Nach dem Abspann schlug ich vor, dass wir uns auch den nächsten Film ansehen könnten. Während auf der Leinwand die trotteligen Helden von einem Abenteuer ins nächste stolperten, hatte ich darüber nachgegrübelt, was ich tun sollte, und war immer noch nicht weitergekommen.
Luca lachte. „Du kriegst ja gar nicht genug, was?“
„Da wollte ich schon immer mal rein, bei uns zu Hause habe ich ihn verpasst“, sagte ich, ohne das Plakat überhaupt anzusehen.

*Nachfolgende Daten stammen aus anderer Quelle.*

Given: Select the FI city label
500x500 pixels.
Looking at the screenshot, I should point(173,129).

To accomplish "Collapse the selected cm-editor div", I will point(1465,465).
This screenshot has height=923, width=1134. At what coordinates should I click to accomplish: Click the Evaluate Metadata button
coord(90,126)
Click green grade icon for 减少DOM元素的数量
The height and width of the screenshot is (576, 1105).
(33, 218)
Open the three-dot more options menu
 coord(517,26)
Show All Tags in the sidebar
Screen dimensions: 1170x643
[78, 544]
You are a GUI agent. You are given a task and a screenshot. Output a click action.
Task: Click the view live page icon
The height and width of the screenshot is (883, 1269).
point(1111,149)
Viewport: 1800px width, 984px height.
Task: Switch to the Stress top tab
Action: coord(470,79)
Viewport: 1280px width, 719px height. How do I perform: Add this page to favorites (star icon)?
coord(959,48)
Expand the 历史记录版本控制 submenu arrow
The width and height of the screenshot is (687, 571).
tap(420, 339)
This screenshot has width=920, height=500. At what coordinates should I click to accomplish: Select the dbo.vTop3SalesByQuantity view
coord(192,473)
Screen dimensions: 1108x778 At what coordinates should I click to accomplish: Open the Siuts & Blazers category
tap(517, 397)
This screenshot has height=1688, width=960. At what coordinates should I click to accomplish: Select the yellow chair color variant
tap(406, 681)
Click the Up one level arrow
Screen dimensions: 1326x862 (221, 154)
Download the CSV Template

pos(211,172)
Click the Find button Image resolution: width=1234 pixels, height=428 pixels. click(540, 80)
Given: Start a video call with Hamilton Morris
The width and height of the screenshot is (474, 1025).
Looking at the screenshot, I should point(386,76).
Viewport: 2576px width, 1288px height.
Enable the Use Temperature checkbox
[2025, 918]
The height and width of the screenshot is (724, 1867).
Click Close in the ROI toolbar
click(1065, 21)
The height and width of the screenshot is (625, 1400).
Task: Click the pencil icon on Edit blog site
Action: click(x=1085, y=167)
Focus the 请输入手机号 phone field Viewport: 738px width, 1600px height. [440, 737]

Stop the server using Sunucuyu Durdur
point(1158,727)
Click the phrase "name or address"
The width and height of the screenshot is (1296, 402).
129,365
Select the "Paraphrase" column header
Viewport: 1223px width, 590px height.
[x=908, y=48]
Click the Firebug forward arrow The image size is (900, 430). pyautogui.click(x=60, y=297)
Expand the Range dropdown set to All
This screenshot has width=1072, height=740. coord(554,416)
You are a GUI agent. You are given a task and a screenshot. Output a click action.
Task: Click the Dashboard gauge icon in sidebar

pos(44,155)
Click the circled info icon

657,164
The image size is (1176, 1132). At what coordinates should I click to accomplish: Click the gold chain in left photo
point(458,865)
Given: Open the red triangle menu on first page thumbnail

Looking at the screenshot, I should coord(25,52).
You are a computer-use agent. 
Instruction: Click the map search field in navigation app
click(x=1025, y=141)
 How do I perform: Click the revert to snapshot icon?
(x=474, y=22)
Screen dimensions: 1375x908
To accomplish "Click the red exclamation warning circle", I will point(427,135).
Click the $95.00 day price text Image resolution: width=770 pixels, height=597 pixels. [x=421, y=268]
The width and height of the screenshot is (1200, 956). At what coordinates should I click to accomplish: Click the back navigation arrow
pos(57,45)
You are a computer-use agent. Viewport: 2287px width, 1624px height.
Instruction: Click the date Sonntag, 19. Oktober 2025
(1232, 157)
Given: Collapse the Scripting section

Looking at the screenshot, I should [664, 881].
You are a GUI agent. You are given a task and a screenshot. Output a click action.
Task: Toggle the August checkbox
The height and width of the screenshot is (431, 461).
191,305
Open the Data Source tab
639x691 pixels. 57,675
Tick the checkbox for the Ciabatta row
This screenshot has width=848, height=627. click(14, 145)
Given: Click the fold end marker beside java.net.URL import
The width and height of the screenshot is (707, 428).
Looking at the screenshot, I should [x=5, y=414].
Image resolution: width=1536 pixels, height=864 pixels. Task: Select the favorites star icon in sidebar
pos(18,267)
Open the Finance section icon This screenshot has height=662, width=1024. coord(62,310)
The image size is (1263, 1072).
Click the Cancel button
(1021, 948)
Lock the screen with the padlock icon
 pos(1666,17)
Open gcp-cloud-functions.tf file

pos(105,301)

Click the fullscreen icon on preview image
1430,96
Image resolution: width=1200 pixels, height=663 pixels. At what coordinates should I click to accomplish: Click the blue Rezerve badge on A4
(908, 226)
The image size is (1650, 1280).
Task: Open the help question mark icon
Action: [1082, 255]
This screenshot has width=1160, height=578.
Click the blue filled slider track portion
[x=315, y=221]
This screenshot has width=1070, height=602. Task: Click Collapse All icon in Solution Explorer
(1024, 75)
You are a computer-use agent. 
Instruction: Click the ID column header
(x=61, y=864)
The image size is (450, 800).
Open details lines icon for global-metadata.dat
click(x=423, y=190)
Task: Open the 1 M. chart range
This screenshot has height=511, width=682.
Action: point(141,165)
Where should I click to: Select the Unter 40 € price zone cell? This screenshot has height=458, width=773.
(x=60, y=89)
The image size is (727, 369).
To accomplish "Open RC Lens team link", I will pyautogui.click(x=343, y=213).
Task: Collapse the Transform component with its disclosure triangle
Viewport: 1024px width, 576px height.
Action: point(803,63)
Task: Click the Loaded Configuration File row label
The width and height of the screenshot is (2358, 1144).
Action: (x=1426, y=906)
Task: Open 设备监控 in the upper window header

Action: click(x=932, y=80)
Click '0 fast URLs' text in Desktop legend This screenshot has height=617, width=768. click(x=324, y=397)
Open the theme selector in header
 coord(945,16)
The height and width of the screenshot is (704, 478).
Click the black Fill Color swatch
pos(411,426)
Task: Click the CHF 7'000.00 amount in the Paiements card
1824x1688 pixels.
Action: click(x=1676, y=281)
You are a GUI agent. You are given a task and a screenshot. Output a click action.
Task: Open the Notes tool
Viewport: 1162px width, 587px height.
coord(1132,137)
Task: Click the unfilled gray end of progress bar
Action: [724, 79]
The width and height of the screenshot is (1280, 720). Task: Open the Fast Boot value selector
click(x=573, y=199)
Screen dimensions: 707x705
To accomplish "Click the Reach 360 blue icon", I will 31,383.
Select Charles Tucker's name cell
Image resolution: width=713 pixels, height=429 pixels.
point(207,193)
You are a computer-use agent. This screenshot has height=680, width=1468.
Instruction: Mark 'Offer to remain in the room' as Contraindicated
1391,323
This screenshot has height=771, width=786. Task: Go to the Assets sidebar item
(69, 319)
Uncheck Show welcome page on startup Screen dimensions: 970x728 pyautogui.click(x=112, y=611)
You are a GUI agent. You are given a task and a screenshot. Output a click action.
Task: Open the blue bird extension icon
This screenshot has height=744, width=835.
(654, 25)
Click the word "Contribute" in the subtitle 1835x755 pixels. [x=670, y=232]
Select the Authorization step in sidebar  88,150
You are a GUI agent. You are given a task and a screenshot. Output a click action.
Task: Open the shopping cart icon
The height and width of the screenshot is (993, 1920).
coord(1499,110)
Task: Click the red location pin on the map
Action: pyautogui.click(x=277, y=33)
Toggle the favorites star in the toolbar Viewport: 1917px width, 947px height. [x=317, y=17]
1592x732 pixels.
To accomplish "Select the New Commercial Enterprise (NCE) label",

Er grinste. Ich konnte nicht umhin, das Strahlen in seinem Gesicht mit Ricos scheuem Lächeln zu vergleichen. Luca hatte viel in seinem Leben gelacht, das merkte man. Er war geübt darin. Selbst die schockierende Entdeckung über seine Familie würde seine Fähigkeit, glücklich zu sein, nicht dauerhaft beeinträchtigen können. Er war dieser Typ, der gerne lachte und viele Freunde hatte und dem die Mädchen hinterherschauten. Ob ich es wollte oder nicht, er war mein Held, mein Lebensretter. Ich mochte ihn, aber er war nicht Rico. Was er auch tat und wie viel er auch lächelte, nichts konnte das ändern.
„Die Seele“, sagte er.
„Was?“
„Schmetterlinge. Sie sind die Seele.“
Ich starrte ihn an und versuchte, mir einen Reim daraus zu machen, brachte aber wieder bloß ein „Äh, was?“ heraus.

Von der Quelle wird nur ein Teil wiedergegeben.